The Oxford Handbook of Indigenous Sociology

The Oxford Handbook of Indigenous Sociology
Author :
Publisher : Oxford University Press
Total Pages : 561
Release :
ISBN-10 : 9780197528778
ISBN-13 : 0197528775
Rating : 4/5 (78 Downloads)

Indigenous sociology makes visible what is meaningful in the Indigenous social world. This core premise is demonstrated here via the use of the concept of the Indigenous Lifeworld in reference to the dispossessed Indigenous Peoples from Anglo-colonized first world nations. Indigenous lifeworld is built around dual intersubjectivities: within peoplehood, inclusive of traditional and ongoing culture, belief systems, practices, identity, and ways of understanding the world; and within colonized realties as marginalized peoples whose everyday life is framed through their historical and ongoing relationship with the colonizer nation state. The Oxford Handbook of Indigenous Sociology is, in part, a response to the limited space allowed for Indigenous Peoples within the discipline of sociology. The very small existing sociological literature locates the Indigenous within the non-Indigenous gaze and the Eurocentric structures of the discipline reflect a continuing reluctance to actively recognize Indigenous realities within the key social forces literature of class, gender, and race at the discipline's center. But the ambition of this volume, its editors, and its contributors is larger than a challenge to this status quo. They do not speak back to sociology, but rather, claim their own sociological space. The starting point is to situate Indigenous sociology as sociology by Indigenous sociologists. The authors in The Oxford Handbook of Indigenous Sociology, all leading and emerging Indigenous scholars, provide an authoritative, state of the art survey of Indigenous sociological thinking. The contributions in this Handbook demonstrate that the Indigenous sociological voice is a not a version of the existing sub-fields but a new sociological paradigm that uses a distinctively Indigenous methodological approach.

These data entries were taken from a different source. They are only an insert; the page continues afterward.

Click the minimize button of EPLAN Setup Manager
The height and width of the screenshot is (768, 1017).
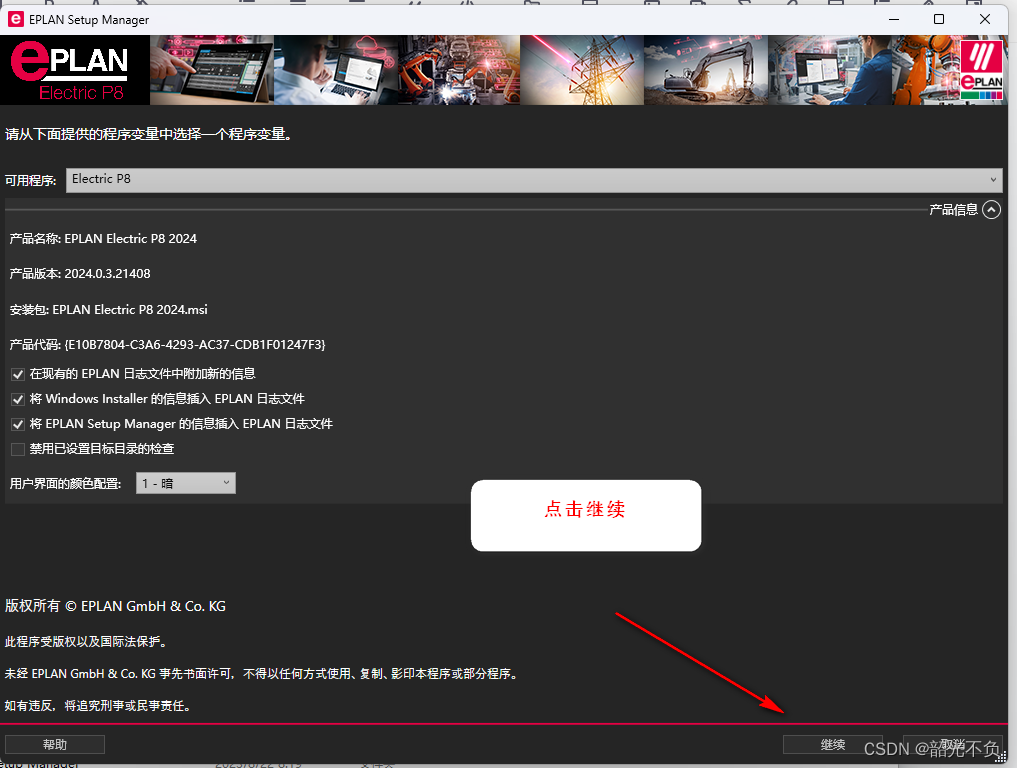pos(891,18)
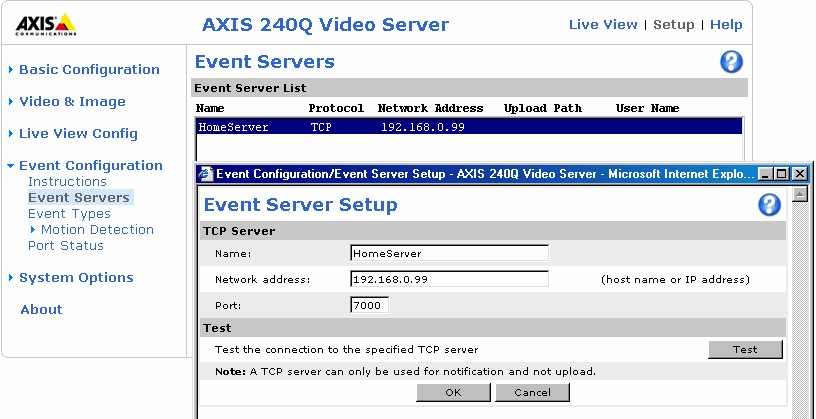
Task: Click OK to save the server
Action: (x=453, y=393)
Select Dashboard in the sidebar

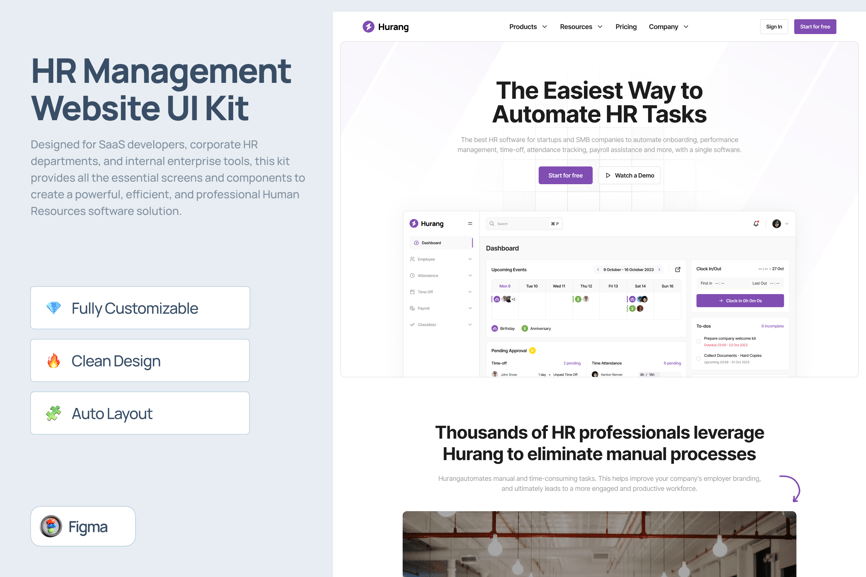[x=431, y=243]
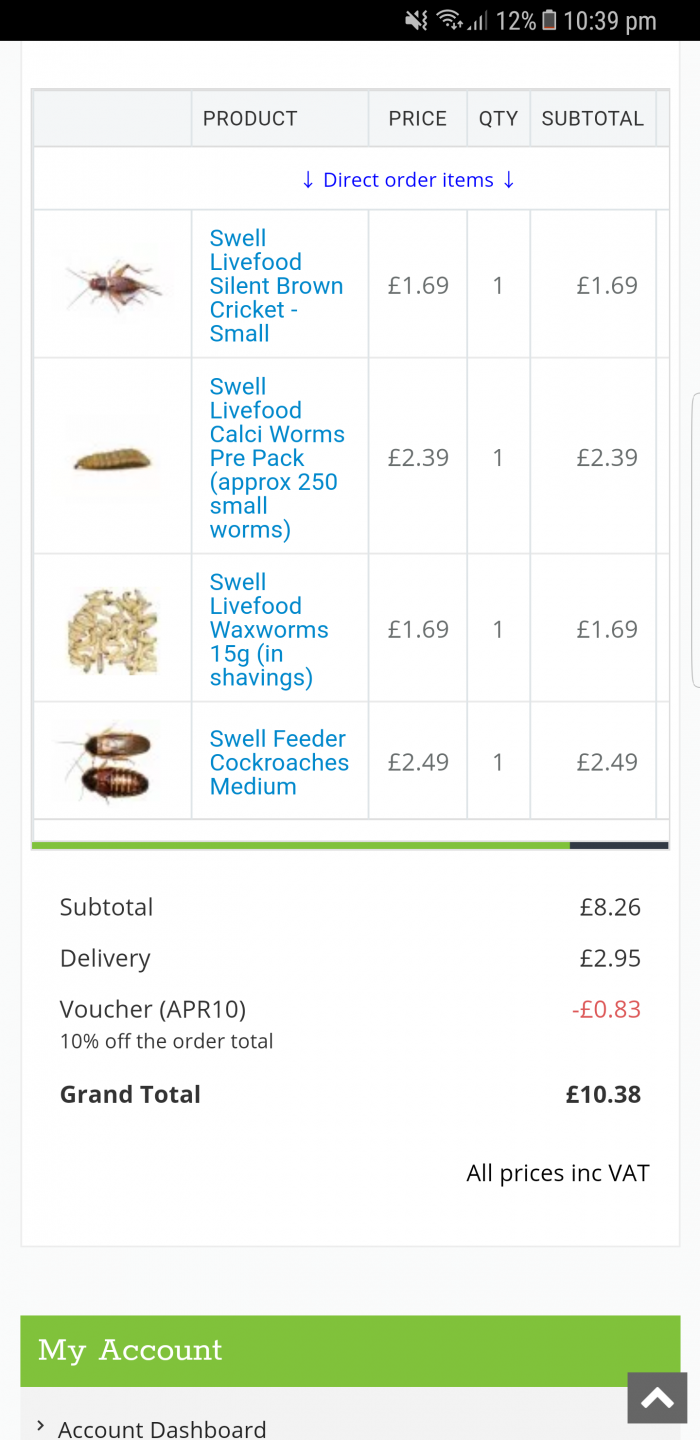This screenshot has width=700, height=1440.
Task: Tap the horizontal table scrollbar
Action: point(300,845)
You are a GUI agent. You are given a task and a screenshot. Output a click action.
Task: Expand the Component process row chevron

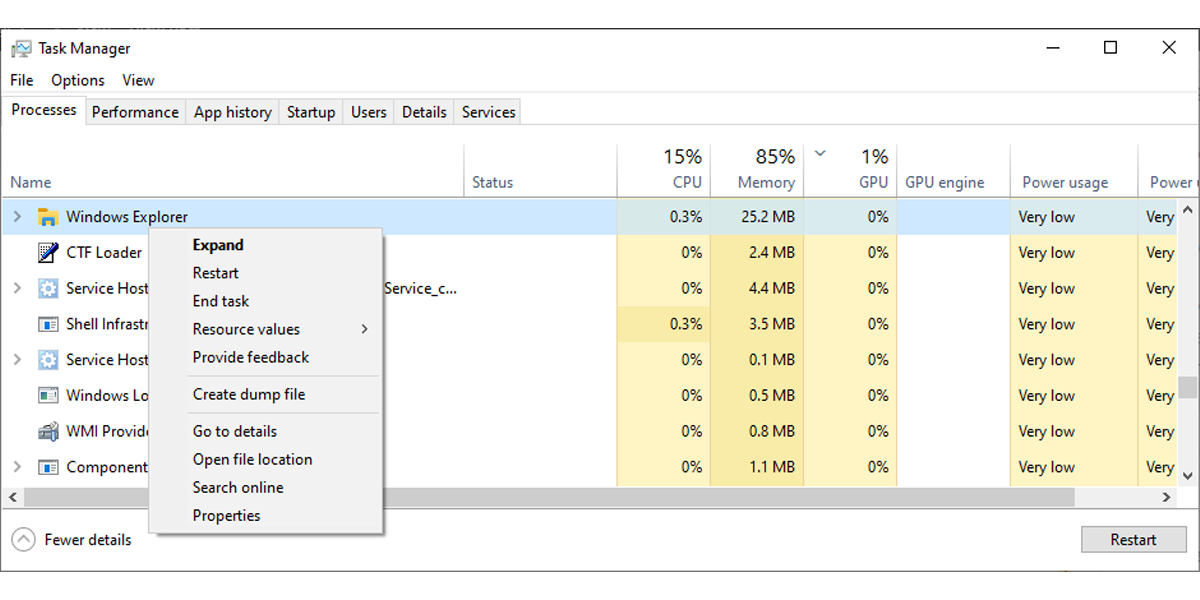pos(17,467)
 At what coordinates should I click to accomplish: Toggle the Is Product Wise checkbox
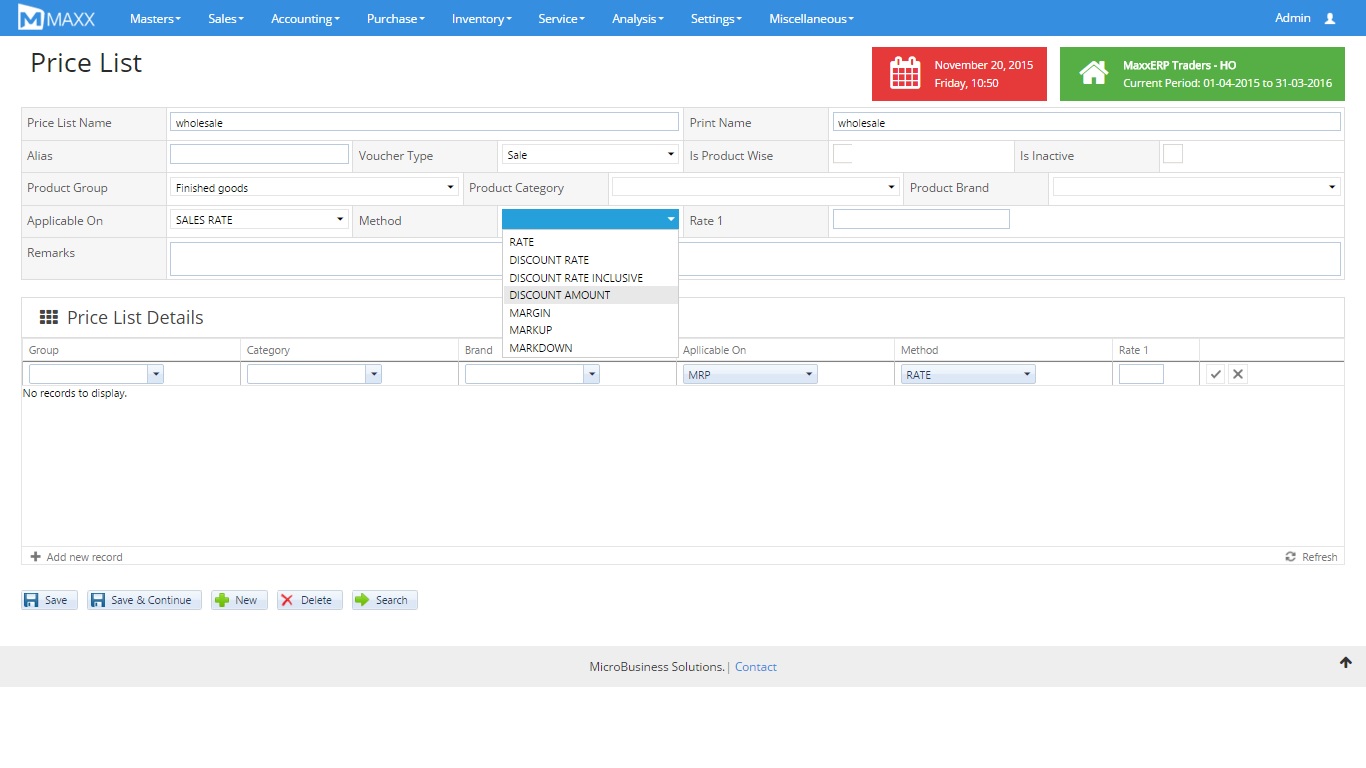coord(842,154)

The Laws of Yesterday’s Wars

The Laws of Yesterday’s Wars
Author :
Publisher : BRILL
Total Pages : 234
Release :
ISBN-10 : 9789004464292
ISBN-13 : 9004464298
Rating : 4/5 (92 Downloads)

This book offers an exploration of unique laws and customs placed around warfare throughout history, from Indigenous Australians to the American Civil War.

Revolutionary Nonviolence

Revolutionary Nonviolence
Author :
Publisher : Zed Books Ltd.
Total Pages : 293
Release :
ISBN-10 : 9781786998224
ISBN-13 : 178699822X
Rating : 4/5 (24 Downloads)

Revolutionary Nonviolence: Concepts, Cases and Controversies provides an advanced introduction to the central philosophy, ideas, themes, controversies and challenges of applying revolutionary nonviolence in political struggles today, with a particular emphasis on reframing nonviolence through a postcolonial lens. Bringing together an eminent group of researchers and activist-scholars, this collection focuses on a number of important questions: Is a commitment to radical nonviolence a necessity for generating revolutionary change in society? Should revolutionary movements abandon their reliance on political violence as a tool of change? What are some of the practical and theoretical challenges of adopting revolutionary nonviolence today? What can we learn from groups, actors and cases of people who have used revolutionary nonviolence to struggle against injustice? With a mix of theoretical and case study based chapters, the volume explores these and other important questions about how to generate necessary and lasting revolutionary change today.